П. А.: А кто тебе дал 15-ю дачу, чтобы вы там этим занимались? Это же должно было быть какое-то административное решение.
С. Ш.: Да я сам себе ее дал. С марта по апрель 1990 года я проверял Верховный Совет старого РСФСР, его Управление делами — ХозУ. Я же знал, что власть реальная там, где гаражи, дачи и т. д. Ну, в итоге дачу для комитета я организовал сам. Надо было экспертов отключить от внешнего мира, чтобы их не дергали звонками, встречами. Чтобы сидели и писали. Ну и автономия определенная должна была быть — залы для совещаний, комнаты для работы, для отдыха. Вот я и выбрал эту дачу.
П. А.: Понятно.
С. Ш.: В общем, я свой тезис буду как дятел долбить: Закон о референдуме спас политическую, экономическую систему, дал президенту время для каких-то маневрирований, переговоров…
П. А.: Сереж, у тебя было ощущение, что, возможно, будет революция. Но ведь революция бывает разная. Бывает по причине отсутствия свободы, бывает — справедливости. Бывает революция бедности, когда люди выходят на улицы, потому что есть нечего. Как тебе кажется, какие тогда были главные причины?
С. Ш.: В России, на мой взгляд, все происходит циклами. А циклы, этакие волны, возникают, естественно, оттого, что у нас ничего не происходит до тех пор, пока ситуация не дойдет до крайней степени напряжения. Я всегда студентам говорю: «Илья Муромец тридцать лет и три года лежал, пока не появился Соловей-разбойник, и тогда Илье нужно было спасать страну. Только по этой причине он с печки и слез. А так не слез бы никогда». Революция 90-х годов была рождена лишь частью общества. Собственно, только Горбачев и команда Политбюро понимали, что ситуация зашла в ту самую задницу, и начали действовать. А населению было до лампочки. Тут не было революции в классическом понимании: верхи не могут, низы не хотят. Только верхи.
А. К.: А верхи-то почему этого хотели?
С. Ш.: Они обладали информацией и понимали, что, условно говоря, в следующий понедельник все накроется медным тазом.
П. А.: И тогда уже пойдут низы им кишки выпускать?
С. Ш.: И пойдут низы. Верхи просто пытались сыграть на опережение.
П. А.: Какая, ты считаешь, главная была проблема? Бедность, справедливость, свобода — что могло поднять людей на революцию?
С. Ш.: Отсутствие перспективы и бедность. Вырождение номенклатуры из-за отсутствия социальных лифтов. Не было перспективы ни для молодых, ни для старых, ни для инженеров, ни для поэтов…

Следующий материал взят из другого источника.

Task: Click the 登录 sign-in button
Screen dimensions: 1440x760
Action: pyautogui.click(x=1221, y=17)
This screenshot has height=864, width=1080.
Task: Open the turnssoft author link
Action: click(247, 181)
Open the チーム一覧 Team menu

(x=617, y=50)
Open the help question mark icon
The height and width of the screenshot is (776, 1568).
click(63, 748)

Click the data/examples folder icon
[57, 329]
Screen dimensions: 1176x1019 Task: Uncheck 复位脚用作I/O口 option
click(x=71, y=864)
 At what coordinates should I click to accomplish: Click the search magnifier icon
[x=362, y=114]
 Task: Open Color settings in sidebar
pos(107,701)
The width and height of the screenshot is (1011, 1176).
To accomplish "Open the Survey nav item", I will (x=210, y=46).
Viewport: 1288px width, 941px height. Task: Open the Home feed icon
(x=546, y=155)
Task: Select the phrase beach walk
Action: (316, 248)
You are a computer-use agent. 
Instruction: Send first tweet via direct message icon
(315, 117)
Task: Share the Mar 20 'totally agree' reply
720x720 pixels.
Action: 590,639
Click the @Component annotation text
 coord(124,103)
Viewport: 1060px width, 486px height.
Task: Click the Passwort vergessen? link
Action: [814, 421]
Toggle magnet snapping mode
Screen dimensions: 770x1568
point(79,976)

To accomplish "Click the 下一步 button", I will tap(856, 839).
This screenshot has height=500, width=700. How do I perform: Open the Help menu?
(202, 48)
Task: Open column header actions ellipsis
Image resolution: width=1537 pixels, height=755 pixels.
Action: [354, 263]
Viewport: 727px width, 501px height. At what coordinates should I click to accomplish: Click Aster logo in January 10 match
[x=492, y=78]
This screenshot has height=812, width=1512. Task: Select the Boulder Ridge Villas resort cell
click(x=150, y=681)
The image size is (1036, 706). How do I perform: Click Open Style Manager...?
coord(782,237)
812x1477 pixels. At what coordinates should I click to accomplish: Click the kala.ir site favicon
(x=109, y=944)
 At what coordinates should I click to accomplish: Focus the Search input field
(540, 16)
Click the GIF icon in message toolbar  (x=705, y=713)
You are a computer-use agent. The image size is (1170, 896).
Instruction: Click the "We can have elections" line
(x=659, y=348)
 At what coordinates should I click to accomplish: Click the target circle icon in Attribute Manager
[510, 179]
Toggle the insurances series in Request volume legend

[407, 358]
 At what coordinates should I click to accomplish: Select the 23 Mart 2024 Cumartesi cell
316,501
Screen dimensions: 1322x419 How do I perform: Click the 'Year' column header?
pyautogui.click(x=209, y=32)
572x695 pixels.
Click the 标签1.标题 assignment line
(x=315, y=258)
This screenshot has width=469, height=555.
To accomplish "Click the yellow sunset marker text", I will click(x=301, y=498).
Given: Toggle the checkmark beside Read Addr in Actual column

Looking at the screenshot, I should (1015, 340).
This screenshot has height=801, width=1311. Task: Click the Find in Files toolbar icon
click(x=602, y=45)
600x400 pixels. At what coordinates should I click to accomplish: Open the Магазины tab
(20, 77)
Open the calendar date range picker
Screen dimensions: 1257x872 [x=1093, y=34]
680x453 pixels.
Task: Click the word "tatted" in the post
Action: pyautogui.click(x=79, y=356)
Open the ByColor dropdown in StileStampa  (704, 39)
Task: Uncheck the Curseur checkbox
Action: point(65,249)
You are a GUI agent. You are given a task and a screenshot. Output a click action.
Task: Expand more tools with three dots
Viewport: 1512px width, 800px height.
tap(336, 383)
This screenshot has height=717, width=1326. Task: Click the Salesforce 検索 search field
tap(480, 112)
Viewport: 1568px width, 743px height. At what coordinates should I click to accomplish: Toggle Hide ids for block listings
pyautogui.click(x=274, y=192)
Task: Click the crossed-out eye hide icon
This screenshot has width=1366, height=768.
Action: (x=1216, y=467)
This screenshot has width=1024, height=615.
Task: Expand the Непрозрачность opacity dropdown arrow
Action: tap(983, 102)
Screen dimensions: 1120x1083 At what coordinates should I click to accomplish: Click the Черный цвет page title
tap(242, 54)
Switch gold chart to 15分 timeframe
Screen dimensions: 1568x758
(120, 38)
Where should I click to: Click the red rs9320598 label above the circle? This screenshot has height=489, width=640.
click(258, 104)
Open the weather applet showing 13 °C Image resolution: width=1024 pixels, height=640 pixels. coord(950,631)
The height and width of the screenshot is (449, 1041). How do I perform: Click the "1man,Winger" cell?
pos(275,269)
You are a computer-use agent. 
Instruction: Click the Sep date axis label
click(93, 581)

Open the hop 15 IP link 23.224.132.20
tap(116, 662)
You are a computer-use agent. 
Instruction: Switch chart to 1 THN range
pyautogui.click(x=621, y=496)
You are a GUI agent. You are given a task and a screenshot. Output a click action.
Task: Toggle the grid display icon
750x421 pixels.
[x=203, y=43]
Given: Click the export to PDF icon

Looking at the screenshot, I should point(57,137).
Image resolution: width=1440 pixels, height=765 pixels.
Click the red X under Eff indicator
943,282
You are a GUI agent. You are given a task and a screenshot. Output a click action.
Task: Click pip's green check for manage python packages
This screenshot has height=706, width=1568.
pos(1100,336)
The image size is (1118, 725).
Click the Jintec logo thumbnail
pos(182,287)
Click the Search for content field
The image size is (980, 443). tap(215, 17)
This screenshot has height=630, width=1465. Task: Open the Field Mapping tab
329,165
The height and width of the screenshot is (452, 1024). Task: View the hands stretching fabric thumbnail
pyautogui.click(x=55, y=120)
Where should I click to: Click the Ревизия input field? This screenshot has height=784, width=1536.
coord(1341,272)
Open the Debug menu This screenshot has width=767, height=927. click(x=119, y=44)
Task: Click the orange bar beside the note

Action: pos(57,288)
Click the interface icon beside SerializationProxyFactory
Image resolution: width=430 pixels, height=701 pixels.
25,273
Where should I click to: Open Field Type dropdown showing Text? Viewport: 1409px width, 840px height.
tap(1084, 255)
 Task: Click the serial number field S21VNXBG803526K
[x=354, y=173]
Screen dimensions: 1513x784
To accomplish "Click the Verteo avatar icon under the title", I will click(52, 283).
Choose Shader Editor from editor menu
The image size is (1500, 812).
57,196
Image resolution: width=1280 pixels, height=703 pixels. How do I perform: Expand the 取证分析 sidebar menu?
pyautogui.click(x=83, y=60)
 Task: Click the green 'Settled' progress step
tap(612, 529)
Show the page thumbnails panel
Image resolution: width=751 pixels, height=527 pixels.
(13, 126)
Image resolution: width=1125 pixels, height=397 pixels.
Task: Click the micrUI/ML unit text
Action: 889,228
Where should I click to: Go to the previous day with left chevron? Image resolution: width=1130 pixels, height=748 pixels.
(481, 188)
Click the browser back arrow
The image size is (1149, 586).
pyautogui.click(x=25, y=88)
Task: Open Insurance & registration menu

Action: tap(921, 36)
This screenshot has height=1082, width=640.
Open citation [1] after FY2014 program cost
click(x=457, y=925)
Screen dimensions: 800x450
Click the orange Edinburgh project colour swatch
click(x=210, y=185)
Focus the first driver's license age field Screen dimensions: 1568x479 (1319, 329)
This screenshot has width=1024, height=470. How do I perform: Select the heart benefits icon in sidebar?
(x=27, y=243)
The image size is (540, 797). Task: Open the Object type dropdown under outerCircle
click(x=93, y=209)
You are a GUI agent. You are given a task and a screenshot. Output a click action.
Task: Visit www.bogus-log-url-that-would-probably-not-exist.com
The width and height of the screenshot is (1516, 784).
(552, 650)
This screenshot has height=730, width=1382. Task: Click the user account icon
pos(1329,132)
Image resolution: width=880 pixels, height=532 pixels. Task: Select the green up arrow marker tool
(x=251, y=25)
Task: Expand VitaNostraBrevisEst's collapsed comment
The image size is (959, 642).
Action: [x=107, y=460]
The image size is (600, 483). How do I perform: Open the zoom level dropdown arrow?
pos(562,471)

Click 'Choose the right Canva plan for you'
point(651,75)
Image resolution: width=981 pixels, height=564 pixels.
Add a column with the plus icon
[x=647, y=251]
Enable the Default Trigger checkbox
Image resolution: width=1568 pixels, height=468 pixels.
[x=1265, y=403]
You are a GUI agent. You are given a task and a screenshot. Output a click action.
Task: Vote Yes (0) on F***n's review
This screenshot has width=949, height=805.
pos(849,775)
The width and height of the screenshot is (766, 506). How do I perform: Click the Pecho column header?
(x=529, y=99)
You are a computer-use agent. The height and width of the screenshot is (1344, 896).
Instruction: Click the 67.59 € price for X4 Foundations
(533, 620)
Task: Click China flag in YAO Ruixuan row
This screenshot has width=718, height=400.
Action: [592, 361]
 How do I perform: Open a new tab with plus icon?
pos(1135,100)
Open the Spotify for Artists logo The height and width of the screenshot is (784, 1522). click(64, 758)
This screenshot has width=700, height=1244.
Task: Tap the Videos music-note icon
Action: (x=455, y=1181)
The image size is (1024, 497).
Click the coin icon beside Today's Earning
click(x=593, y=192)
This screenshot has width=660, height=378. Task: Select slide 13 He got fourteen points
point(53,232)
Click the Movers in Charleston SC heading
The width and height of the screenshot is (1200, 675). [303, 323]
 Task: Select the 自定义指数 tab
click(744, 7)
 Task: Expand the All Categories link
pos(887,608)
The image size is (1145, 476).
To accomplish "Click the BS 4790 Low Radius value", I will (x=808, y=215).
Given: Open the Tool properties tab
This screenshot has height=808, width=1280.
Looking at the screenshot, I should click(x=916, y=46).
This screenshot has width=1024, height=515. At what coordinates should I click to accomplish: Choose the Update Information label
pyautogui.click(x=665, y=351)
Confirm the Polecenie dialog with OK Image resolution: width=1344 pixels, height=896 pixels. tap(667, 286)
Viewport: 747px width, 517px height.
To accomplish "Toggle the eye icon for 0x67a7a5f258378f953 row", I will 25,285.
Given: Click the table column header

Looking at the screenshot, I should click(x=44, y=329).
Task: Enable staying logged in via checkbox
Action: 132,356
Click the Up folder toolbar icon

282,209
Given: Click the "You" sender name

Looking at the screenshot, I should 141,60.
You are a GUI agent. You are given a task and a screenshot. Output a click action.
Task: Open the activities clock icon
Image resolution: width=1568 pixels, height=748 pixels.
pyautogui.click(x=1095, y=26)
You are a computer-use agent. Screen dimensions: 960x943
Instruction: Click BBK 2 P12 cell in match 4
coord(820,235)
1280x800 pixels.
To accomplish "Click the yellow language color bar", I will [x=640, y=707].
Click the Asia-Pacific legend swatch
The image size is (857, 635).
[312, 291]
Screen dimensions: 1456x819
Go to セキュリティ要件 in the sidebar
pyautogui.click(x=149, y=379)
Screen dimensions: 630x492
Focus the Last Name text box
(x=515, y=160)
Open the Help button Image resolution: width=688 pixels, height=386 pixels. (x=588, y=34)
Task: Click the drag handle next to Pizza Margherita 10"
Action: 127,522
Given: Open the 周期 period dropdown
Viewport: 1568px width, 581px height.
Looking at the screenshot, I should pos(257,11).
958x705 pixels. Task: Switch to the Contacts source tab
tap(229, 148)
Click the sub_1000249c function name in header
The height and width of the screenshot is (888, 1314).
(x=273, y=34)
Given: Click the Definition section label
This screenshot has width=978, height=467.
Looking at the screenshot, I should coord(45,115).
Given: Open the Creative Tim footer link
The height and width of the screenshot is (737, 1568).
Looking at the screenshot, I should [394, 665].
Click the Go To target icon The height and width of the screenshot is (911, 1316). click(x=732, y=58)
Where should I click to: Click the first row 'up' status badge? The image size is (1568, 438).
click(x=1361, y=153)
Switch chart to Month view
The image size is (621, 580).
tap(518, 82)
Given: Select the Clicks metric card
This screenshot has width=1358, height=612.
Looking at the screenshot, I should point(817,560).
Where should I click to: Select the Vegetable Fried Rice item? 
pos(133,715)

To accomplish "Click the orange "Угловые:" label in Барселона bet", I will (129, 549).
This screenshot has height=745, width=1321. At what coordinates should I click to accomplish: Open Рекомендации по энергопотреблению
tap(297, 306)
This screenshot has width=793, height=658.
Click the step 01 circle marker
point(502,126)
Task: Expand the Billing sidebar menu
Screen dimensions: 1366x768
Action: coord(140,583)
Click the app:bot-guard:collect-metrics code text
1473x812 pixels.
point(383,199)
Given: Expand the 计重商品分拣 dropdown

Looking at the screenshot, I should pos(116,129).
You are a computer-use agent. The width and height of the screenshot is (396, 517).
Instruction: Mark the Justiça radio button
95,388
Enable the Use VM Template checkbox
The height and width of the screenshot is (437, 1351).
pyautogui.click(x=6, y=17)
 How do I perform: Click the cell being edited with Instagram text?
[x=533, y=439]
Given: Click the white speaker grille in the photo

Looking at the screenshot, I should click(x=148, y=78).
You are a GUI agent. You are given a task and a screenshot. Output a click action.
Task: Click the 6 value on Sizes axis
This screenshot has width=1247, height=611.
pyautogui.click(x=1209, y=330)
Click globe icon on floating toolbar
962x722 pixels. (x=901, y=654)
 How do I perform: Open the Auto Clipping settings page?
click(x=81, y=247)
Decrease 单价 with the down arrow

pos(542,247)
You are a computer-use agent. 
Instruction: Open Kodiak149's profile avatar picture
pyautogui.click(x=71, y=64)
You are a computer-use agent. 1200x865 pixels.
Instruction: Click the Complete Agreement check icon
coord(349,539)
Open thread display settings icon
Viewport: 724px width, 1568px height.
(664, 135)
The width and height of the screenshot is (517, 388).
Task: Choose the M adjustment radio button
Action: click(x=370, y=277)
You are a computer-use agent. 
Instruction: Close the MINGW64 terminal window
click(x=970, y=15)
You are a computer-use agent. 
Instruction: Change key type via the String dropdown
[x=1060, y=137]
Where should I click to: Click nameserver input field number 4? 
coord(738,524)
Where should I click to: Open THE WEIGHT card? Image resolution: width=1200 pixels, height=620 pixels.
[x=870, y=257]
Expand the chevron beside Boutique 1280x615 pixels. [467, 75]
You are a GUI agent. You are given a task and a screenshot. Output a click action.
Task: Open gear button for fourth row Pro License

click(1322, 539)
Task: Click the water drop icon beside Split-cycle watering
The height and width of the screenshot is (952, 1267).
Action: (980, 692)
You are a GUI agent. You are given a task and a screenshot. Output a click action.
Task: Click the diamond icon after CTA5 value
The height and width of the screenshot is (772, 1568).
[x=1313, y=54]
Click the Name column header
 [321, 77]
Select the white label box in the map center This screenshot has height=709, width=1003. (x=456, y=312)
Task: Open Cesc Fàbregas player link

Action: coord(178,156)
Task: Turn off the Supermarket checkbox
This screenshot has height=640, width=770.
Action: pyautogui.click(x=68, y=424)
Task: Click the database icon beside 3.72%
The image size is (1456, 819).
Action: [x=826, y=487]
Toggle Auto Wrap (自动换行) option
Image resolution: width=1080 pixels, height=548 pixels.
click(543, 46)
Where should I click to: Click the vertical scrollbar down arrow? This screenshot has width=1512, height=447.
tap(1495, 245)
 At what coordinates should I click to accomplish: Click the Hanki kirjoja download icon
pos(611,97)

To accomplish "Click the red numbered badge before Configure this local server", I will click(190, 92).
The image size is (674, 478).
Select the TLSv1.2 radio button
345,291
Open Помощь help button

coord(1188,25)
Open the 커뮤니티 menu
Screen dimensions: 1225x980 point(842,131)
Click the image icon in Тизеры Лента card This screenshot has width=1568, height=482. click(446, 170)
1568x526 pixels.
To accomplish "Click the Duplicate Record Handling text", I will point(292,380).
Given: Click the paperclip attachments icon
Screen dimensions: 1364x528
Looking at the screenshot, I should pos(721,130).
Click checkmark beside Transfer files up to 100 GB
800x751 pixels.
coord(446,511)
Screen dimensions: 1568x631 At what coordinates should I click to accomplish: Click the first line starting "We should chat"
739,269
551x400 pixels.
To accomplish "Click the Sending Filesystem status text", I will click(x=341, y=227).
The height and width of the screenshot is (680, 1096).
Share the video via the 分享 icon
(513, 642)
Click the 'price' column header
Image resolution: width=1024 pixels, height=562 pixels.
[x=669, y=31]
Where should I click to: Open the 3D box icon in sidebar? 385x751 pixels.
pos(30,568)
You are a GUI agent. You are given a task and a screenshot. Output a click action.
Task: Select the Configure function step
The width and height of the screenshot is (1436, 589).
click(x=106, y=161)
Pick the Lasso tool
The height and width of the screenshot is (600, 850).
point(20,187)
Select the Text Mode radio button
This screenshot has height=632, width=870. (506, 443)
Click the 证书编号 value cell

А. К.: Так это значит, что и сейчас у нас может быть революция именно по тем же самым основаниям? Сейчас вот американцы выкинули на нефтяной рынок 60 млн баррелей. Цена на нефть шлепнется, еще выкинут, еще шлепнется. Американцы от этого выигрывают, а мы проигрываем. Вот тебе и бедность.
С. Ш.: Ну, в принципе, я думаю, что и тогда низы не зашевелились бы, если бы не стали отбирать водку. Еще долго бы не шевелились. В деревне хозяйство натуральное, есть там деньги, нет — не имеет значения. Самогон есть — и ладно…
А. К.: К этому времени большинство населения уже жило в городах. Сельское население уже ничего не решало. Оно, кстати, до конца оставалось пассивным.
С. Ш.: Не каждый горожанин куда-то уехал насовсем. Еще предки в селе жили, еще дом стоял неразвалившийся. Огороды, дачи, приусадебные участки… Я не про массовость, я про то, что, когда начали реформу в середине 80-х, речь шла не о революции, а о том, что ситуация в понимании руководства дошла до края и надо что-то делать.
А 1990 год тем и отличался от предыдущих, что уже провалилась алкогольная кампания, уже кончалось продовольствие, уже тотально талоны начались. Тем не менее в обществе, прежде всего в его политической части, было некое равновесие. Большинство было заведомо не у демократов. У демократов была только инициатива, ветер дул в их паруса.
Вот, к примеру, Воротников>130 докладывал на Политбюро, что никогда не было такого представительства коммунистов, как на съезде народных депутатов РСФСР, — 96 %. Воротников, значит, оценил наш съезд как коммунистически монолитный и идеологически выдержанный.